◆ What the exercise asks ◆
Look through the records below for lines containing the string "input", and report how many there are, nothing else.

◆ Data supplied ◆
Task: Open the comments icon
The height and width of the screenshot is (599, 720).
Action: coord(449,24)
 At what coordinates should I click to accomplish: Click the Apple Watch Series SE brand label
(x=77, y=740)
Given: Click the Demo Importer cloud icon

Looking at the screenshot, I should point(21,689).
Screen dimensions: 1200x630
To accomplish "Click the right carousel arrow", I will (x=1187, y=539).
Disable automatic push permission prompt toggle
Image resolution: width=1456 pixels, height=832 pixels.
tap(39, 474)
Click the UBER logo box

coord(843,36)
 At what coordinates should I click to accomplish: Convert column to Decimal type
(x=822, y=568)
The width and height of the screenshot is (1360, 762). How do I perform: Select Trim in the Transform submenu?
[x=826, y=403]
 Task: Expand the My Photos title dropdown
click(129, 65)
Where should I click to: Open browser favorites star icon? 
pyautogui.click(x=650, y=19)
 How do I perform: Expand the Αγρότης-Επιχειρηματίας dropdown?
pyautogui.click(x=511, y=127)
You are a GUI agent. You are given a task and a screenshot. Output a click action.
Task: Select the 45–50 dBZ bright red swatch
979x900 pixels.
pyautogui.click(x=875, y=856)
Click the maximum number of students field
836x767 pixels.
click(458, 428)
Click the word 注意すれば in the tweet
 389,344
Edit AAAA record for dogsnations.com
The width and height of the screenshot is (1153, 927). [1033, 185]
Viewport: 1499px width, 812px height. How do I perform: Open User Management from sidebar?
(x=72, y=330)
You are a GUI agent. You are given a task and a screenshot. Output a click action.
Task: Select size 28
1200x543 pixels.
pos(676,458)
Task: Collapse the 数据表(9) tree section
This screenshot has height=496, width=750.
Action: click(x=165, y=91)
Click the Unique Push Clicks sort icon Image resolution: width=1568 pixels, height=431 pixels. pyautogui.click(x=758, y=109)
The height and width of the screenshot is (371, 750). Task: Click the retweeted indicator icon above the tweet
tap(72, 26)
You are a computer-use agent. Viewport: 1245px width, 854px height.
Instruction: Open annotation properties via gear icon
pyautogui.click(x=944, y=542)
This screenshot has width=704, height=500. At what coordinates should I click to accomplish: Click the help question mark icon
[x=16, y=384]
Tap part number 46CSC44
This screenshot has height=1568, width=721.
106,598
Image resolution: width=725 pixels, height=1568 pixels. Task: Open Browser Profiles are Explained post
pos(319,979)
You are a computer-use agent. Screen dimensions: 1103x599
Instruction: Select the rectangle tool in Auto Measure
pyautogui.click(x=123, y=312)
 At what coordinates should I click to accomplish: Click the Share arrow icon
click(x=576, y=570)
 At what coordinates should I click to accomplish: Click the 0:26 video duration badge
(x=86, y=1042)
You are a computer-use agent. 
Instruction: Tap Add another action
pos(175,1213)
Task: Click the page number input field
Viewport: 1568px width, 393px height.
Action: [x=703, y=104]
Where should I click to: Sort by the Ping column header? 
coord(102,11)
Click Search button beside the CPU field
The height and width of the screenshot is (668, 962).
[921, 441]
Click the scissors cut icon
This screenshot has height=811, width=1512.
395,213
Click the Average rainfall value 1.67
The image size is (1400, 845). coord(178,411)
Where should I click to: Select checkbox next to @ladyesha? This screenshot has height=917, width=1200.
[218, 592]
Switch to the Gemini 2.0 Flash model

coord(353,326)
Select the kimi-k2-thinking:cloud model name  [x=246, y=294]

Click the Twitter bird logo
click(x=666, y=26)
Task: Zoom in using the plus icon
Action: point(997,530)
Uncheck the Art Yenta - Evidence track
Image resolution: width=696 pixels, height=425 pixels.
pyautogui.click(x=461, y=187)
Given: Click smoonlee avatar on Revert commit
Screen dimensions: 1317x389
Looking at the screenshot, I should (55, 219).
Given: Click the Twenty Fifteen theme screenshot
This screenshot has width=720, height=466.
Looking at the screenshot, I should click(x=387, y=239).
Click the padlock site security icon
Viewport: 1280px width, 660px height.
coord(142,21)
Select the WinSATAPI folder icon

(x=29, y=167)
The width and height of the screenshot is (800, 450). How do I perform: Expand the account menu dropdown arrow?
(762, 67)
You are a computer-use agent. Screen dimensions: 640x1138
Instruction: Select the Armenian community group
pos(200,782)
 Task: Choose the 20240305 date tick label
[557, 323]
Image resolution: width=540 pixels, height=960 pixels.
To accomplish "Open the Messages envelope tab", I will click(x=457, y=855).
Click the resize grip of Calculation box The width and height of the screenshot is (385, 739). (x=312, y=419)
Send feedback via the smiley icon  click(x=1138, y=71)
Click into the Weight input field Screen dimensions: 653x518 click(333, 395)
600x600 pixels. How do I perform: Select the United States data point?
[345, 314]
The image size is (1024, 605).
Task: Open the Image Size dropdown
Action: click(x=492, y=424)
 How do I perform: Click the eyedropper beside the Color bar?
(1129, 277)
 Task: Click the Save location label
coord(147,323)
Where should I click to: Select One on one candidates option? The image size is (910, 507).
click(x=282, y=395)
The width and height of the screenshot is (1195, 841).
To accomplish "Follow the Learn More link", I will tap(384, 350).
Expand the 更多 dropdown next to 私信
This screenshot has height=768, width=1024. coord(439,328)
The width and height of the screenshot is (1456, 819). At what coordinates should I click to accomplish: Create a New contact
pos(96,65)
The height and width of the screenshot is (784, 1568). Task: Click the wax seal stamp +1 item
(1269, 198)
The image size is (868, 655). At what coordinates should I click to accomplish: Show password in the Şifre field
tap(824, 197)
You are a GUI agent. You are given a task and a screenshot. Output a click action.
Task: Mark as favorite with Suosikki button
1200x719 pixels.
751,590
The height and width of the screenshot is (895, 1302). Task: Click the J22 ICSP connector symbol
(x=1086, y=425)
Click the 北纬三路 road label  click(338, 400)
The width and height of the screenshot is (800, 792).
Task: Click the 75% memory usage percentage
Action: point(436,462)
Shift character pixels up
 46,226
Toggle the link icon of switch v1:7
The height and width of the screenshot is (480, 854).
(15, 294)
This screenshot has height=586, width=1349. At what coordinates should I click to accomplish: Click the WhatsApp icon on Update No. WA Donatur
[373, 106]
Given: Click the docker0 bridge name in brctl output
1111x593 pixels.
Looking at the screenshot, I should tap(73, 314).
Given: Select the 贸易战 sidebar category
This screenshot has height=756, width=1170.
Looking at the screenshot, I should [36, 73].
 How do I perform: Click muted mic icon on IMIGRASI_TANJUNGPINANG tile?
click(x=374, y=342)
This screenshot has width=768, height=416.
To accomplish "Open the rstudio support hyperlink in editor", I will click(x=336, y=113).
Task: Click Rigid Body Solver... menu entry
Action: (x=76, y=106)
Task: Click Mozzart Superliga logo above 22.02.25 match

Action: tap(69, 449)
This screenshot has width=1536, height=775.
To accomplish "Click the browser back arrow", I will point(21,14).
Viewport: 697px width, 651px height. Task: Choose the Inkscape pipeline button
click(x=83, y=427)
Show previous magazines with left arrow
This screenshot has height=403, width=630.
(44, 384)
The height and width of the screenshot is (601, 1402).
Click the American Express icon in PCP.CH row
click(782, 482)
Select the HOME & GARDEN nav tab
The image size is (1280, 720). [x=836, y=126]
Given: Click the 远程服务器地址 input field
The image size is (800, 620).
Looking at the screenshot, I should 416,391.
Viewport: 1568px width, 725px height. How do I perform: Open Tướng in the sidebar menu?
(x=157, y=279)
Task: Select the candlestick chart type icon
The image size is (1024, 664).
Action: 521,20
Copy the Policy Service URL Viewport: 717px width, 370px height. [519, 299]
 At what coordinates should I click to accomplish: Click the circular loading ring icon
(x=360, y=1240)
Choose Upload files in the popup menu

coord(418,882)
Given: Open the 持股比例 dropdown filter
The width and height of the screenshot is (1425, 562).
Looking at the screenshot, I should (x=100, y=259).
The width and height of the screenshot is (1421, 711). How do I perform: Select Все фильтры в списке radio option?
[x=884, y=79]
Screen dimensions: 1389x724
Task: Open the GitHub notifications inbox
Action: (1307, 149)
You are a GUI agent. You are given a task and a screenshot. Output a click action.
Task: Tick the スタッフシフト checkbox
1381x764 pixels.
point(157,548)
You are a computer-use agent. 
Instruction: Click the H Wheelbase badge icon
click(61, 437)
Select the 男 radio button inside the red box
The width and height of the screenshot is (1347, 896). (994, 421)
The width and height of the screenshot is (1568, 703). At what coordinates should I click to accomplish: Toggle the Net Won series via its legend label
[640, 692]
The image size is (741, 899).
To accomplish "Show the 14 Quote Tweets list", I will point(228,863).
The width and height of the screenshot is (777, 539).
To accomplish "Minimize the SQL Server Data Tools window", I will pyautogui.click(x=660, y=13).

◆ Exercise answer ◆
3